• Objective
Please convert the rows from the line containing "This screenshot has height=740, width=900." through the line containing "click(x=440, y=320)", both included, into a JSON list of strings with one string per line. Leave out blank lines.

"""

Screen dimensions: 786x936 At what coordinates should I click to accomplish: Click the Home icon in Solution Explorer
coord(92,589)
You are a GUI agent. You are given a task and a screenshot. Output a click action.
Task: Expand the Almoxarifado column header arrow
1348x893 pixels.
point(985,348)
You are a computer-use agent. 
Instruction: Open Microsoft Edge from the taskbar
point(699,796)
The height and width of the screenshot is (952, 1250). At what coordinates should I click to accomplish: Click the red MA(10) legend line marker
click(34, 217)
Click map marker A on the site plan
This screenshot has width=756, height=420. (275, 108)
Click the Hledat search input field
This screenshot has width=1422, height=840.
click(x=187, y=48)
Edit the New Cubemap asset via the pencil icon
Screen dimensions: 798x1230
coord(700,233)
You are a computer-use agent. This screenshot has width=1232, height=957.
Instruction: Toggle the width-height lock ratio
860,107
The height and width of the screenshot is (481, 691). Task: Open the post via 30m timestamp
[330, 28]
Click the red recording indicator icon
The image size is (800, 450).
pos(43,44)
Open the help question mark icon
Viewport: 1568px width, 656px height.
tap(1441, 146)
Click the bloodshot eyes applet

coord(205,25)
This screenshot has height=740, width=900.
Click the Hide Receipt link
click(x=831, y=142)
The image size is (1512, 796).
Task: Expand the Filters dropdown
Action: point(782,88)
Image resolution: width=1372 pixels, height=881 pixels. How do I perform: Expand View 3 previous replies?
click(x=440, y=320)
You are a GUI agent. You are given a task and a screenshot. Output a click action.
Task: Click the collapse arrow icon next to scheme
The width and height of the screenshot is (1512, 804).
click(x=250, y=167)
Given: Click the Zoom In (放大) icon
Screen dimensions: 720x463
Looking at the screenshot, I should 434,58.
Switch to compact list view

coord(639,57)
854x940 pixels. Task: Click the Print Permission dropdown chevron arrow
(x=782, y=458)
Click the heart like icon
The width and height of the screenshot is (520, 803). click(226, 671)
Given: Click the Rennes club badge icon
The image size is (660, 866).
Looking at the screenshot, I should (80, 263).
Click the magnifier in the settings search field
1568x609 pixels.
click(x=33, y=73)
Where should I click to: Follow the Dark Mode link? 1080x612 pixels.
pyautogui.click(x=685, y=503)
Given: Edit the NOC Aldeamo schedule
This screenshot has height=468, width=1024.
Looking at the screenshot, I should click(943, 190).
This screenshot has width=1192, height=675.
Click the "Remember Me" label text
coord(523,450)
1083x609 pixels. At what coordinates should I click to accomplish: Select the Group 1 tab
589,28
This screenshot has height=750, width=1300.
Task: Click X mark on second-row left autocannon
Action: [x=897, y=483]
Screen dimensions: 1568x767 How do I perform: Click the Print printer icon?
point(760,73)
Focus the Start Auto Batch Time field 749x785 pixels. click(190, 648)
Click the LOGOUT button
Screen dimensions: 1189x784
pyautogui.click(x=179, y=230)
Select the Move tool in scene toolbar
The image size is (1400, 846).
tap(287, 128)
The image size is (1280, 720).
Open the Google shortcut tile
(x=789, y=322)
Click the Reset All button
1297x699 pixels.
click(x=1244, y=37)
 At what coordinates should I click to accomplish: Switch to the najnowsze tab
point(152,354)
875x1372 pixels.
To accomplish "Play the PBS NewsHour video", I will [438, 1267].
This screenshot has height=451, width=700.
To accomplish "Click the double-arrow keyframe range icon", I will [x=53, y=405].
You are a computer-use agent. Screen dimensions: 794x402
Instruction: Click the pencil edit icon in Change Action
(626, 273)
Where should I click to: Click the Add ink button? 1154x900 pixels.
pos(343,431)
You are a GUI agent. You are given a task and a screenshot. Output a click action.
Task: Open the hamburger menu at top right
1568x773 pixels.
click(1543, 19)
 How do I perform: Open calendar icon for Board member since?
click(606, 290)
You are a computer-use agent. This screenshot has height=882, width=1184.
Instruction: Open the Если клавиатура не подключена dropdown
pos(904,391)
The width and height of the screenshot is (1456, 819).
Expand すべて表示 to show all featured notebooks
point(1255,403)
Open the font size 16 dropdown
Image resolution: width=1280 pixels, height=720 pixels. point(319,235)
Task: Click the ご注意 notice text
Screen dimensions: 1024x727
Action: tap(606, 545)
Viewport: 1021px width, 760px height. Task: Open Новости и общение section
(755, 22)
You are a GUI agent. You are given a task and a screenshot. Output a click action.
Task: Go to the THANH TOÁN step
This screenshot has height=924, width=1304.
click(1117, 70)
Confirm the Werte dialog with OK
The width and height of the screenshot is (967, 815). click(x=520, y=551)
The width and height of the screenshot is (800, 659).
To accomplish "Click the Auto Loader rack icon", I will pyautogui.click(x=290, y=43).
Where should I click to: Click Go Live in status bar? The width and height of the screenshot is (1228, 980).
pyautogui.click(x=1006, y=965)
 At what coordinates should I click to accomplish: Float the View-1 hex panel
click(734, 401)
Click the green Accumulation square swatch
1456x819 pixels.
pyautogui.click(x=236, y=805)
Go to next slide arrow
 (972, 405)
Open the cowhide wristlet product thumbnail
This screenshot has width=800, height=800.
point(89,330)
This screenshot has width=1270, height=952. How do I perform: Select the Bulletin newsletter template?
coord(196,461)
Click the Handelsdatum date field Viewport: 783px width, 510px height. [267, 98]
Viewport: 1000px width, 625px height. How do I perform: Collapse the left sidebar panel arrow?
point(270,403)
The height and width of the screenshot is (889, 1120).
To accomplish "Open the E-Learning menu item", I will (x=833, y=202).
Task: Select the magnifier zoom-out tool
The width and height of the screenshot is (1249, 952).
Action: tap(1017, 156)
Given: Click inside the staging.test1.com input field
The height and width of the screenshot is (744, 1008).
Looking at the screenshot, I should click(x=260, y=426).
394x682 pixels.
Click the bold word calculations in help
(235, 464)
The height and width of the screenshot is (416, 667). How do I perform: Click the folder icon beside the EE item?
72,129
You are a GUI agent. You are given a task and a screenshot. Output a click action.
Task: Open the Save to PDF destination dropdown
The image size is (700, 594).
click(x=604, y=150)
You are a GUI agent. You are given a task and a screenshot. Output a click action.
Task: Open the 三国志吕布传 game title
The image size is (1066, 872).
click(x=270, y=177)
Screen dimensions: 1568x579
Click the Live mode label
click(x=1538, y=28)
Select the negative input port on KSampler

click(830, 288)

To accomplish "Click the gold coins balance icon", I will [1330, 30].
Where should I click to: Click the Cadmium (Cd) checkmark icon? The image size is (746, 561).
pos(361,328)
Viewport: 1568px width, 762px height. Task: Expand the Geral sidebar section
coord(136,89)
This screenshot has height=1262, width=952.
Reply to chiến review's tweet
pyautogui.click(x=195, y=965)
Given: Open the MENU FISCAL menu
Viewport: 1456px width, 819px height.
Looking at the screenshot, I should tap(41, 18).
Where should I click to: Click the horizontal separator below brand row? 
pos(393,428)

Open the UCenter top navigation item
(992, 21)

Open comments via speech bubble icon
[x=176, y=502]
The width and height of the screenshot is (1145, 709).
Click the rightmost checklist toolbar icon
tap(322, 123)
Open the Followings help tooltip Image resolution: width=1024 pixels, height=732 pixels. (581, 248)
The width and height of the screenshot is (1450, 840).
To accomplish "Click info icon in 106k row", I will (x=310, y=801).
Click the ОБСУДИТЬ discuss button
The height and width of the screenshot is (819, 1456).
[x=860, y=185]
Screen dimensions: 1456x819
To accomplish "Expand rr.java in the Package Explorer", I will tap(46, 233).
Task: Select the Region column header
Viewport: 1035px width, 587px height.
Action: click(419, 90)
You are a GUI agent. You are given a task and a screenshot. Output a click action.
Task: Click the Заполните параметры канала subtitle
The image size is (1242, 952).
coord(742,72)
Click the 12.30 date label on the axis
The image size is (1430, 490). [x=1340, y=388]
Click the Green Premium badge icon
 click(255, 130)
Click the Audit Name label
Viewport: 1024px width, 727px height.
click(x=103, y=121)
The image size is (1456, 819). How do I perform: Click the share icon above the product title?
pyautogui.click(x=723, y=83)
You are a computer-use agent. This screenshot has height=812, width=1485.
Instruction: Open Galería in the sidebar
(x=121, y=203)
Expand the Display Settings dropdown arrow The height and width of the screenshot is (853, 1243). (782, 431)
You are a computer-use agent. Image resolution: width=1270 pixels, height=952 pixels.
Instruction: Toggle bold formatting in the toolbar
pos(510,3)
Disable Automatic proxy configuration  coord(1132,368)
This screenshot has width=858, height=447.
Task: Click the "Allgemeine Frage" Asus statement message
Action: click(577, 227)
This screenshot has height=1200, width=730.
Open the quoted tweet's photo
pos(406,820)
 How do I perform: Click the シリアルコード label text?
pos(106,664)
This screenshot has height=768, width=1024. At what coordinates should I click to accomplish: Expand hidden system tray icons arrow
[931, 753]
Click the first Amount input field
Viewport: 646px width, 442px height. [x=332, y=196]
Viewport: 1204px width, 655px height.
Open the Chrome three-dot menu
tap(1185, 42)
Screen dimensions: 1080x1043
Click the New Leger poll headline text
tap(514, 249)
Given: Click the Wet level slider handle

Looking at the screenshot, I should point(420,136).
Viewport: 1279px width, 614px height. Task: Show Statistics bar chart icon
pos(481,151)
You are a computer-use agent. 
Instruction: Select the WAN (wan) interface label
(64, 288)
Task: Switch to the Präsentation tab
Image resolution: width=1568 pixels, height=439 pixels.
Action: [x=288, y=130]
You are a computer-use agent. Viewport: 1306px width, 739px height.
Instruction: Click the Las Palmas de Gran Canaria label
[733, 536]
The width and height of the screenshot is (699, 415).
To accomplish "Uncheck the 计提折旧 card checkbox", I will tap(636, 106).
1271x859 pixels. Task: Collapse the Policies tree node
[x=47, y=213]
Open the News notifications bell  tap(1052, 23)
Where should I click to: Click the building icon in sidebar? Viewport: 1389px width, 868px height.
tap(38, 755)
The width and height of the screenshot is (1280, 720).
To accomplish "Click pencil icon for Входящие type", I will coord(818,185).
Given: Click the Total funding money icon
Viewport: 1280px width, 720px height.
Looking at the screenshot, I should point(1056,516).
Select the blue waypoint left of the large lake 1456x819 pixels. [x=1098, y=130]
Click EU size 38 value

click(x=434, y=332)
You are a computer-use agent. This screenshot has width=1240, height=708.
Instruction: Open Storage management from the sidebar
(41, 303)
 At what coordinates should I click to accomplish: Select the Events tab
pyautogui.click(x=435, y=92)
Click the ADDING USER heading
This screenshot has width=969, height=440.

"""

• Exercise answer
[
  "This screenshot has height=740, width=900.",
  "Click the Hide Receipt link",
  "click(x=831, y=142)",
  "The image size is (1512, 796).",
  "Task: Expand the Filters dropdown",
  "Action: point(782,88)",
  "Image resolution: width=1372 pixels, height=881 pixels. How do I perform: Expand View 3 previous replies?",
  "click(x=440, y=320)"
]